1. Basilique Saint-Sernin
Las torres de ladrillo de esta ciudad suelen brillar con un tono rojizo al atardecer, pero ninguna domina el horizonte como este gigante románico. Construida para acoger a las masas de peregrinos medievales que iban hacia Santiago de Compostela, la escala del interior busca el movimiento, no la intimidad. Puedes recorrer todo el perímetro de la nave y la girola sin interrumpir la misa, un diseño que mantiene el flujo desde hace casi mil años.

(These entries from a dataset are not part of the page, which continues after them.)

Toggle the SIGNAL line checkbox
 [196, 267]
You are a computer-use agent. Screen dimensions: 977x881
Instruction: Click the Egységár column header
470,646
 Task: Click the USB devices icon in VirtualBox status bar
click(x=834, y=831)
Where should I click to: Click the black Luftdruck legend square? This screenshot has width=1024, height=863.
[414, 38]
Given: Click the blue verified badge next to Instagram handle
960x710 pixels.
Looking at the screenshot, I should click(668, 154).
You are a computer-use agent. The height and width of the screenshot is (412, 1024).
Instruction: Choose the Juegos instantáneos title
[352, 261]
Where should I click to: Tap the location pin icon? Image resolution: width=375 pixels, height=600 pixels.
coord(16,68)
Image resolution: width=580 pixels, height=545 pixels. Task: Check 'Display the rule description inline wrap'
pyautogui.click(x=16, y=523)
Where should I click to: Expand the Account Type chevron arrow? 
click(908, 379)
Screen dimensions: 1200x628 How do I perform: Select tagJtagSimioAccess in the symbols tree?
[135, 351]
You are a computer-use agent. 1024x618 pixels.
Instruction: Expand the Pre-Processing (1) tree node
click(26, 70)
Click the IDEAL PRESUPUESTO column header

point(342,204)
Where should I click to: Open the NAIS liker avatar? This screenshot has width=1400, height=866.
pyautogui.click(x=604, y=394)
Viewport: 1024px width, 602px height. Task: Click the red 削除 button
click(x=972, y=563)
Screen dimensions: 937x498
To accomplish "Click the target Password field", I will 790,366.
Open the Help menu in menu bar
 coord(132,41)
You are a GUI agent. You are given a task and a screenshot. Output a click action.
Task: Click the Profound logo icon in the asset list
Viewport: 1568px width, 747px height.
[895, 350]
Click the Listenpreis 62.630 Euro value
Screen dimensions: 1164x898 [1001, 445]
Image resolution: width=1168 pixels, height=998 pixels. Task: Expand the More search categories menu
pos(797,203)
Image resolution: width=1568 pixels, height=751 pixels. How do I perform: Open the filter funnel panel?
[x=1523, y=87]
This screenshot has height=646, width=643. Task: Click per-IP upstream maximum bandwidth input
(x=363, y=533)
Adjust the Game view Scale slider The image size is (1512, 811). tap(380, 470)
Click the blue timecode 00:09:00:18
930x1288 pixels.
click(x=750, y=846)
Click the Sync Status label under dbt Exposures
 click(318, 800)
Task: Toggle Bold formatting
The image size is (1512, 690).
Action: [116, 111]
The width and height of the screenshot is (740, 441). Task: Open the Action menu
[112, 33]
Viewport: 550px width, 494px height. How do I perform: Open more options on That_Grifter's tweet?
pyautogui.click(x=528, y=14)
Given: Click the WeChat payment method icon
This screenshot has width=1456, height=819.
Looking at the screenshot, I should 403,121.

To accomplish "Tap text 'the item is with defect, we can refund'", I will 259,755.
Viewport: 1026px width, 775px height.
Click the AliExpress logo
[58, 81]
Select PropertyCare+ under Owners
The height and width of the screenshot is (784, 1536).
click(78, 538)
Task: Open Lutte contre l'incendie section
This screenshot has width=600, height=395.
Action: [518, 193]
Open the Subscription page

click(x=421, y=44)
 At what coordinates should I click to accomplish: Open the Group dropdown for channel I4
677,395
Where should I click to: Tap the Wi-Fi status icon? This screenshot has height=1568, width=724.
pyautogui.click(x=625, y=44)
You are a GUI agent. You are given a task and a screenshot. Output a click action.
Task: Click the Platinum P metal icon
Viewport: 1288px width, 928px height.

Las criptas son estrechas y cargadas de historia, con relicarios que se sienten antiguos y algo misteriosos.
Fuera, el campanario octogonal sirvió de modelo para iglesias de toda la región, pero aquí funciona como la brújula de la ciudad. La plaza que la rodea antes era un aparcamiento, pero las reformas recientes han despejado el desorden y le han dado a la basílica el espacio que merece. Es un lugar tranquilo para sentarse por la mañana antes de que lleguen los grupos, viendo cómo la luz golpea los arcos de la aguja.
De todos los lugares históricos de Toulouse, este es el que ancla el pasado de la ciudad. Los aficionados a la arquitectura deberían rodear el edificio hasta el ábside para ver la geometría de las capillas radiales, una vista que explica el edificio mejor que la propia fachada.